# PROVIDED MATERIAL
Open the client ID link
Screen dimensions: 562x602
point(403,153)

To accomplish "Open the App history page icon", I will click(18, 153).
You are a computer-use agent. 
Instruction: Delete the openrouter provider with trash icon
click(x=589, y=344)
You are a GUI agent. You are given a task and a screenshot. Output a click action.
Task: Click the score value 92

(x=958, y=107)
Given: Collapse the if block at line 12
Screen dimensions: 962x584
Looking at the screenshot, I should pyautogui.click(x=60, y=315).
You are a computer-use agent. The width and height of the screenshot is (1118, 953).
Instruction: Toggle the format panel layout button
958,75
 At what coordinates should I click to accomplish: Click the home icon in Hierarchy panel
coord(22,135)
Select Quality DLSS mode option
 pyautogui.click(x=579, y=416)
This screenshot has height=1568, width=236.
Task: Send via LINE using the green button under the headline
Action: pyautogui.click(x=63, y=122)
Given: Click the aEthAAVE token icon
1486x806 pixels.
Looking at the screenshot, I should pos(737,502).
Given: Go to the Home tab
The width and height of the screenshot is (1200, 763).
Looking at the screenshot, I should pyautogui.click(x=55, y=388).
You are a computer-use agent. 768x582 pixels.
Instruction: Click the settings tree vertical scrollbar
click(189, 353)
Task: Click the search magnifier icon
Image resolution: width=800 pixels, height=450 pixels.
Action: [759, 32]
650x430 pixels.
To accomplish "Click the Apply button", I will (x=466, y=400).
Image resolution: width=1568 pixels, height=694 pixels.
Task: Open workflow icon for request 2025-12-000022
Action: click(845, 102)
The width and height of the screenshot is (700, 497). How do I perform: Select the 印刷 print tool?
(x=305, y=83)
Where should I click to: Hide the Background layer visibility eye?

# TASK STATEMENT
Copy out the line holding "Given: Go to the Home tab". Then copy every later line of the data, unchanged, through the last one.

# TASK ANSWER
Given: Go to the Home tab
The width and height of the screenshot is (1200, 763).
Looking at the screenshot, I should pyautogui.click(x=55, y=388).
You are a computer-use agent. 768x582 pixels.
Instruction: Click the settings tree vertical scrollbar
click(189, 353)
Task: Click the search magnifier icon
Image resolution: width=800 pixels, height=450 pixels.
Action: [759, 32]
650x430 pixels.
To accomplish "Click the Apply button", I will (x=466, y=400).
Image resolution: width=1568 pixels, height=694 pixels.
Task: Open workflow icon for request 2025-12-000022
Action: click(845, 102)
The width and height of the screenshot is (700, 497). How do I perform: Select the 印刷 print tool?
(x=305, y=83)
Where should I click to: Hide the Background layer visibility eye?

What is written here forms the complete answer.